The Problem With U.S. Tariffs On Steel And Aluminum That No One Is Talking About

Critics of the U.S. action have enumerated a number of reasons for concern, including the possibility of tit-for-tat retaliation from impacted trade partners, a further weakening of the WTO, domestic economic distortions in the U.S. as a narrow industry is protected at the expense of downstream producers, and ultimately, higher prices for consumers.

Most of these points have at least some validity, and some are entirely valid. All should be carefully weighed.

But at the same time there is another side to this coin which doesn’t receive as much attention. The simple fact of the matter is that a number of countries are undeniably engaging in unfair and even predatory trade practices in the steel and aluminum sectors which are damaging to their trade partners.

...
To put the magnitude of the overcapacity issue in perspective: experts maintain that the world needs about 400 million tons of excess steel capacity. Today, we have roughly 730 million tons. About half of that is in China, which has grown to be the world’s largest steel producer.

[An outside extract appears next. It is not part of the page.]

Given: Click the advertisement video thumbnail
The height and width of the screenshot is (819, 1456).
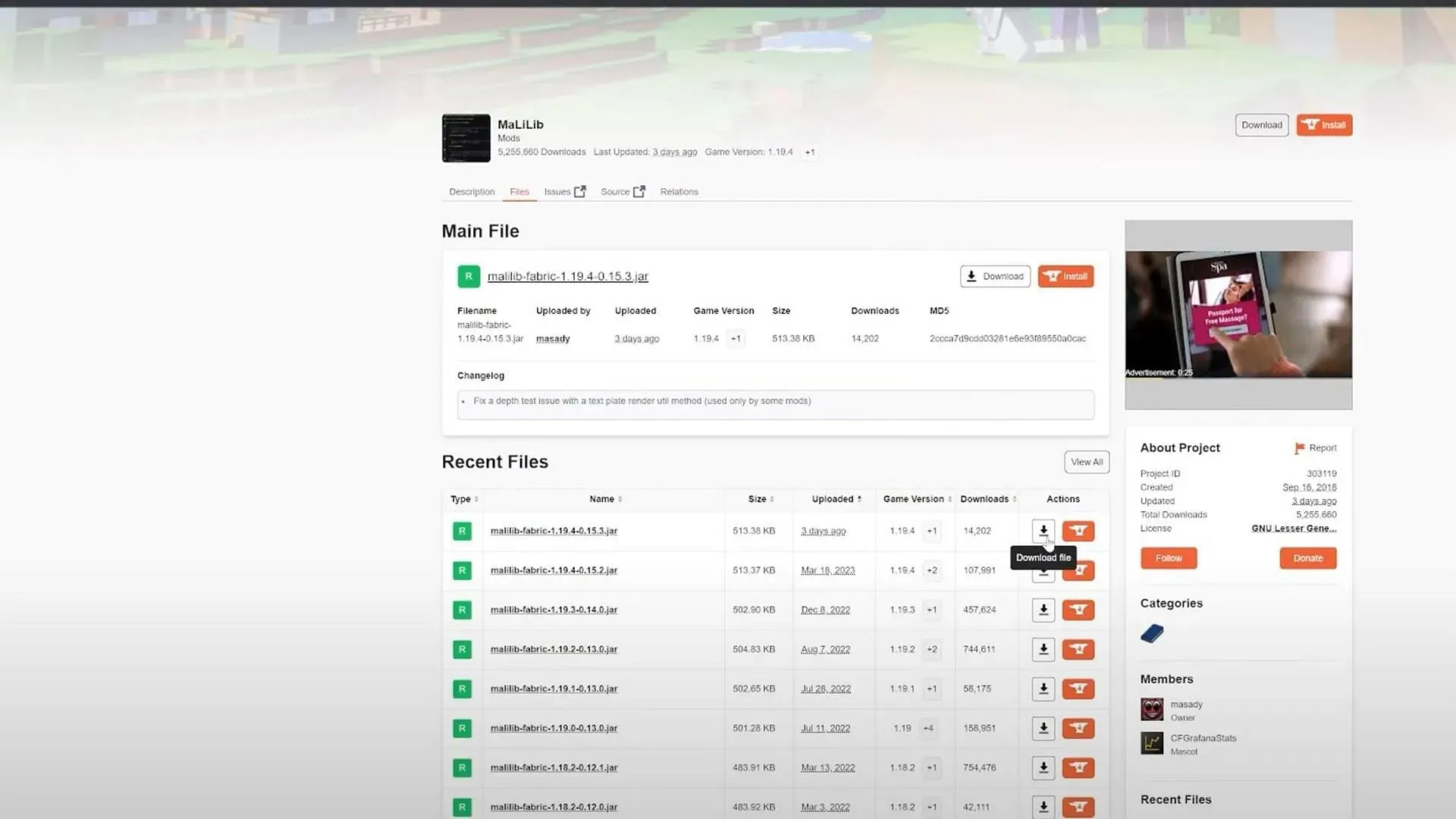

So Trump may be fighting a larger issue that goes beyond the simple relationship with other countries and the immediate impact that this would have on jobs.

Back in 2016, we put a bunch of duties and levies on Chinese steel because of their strategy to create an advantage for themselves by overproducing and lowering prices. The EU did the same thing last year.

China produces half of the world's steel, and we now have an oversupply that's almost double. If no action is taken, then they could likely increase their share of the world's steel market and wipe out much of the international competition. Because of the levies and duties, we only import around 2% of our steel from China. However, they still import steel to all of the other countries and that has an effect on the global market.

There is going to be pain one way or another. Jobs would be impacted if the Chinese corner the overwhelming majority of the steel market. Jobs will be impacted if we rock the boat with these tariffs. It seems like the tariffs takes the short term pain now approach, instead of the long term pain of the Chinese cornering the market and forcing international steel producers out of business.

I am not an expert on this... I am just researching to understand the issue.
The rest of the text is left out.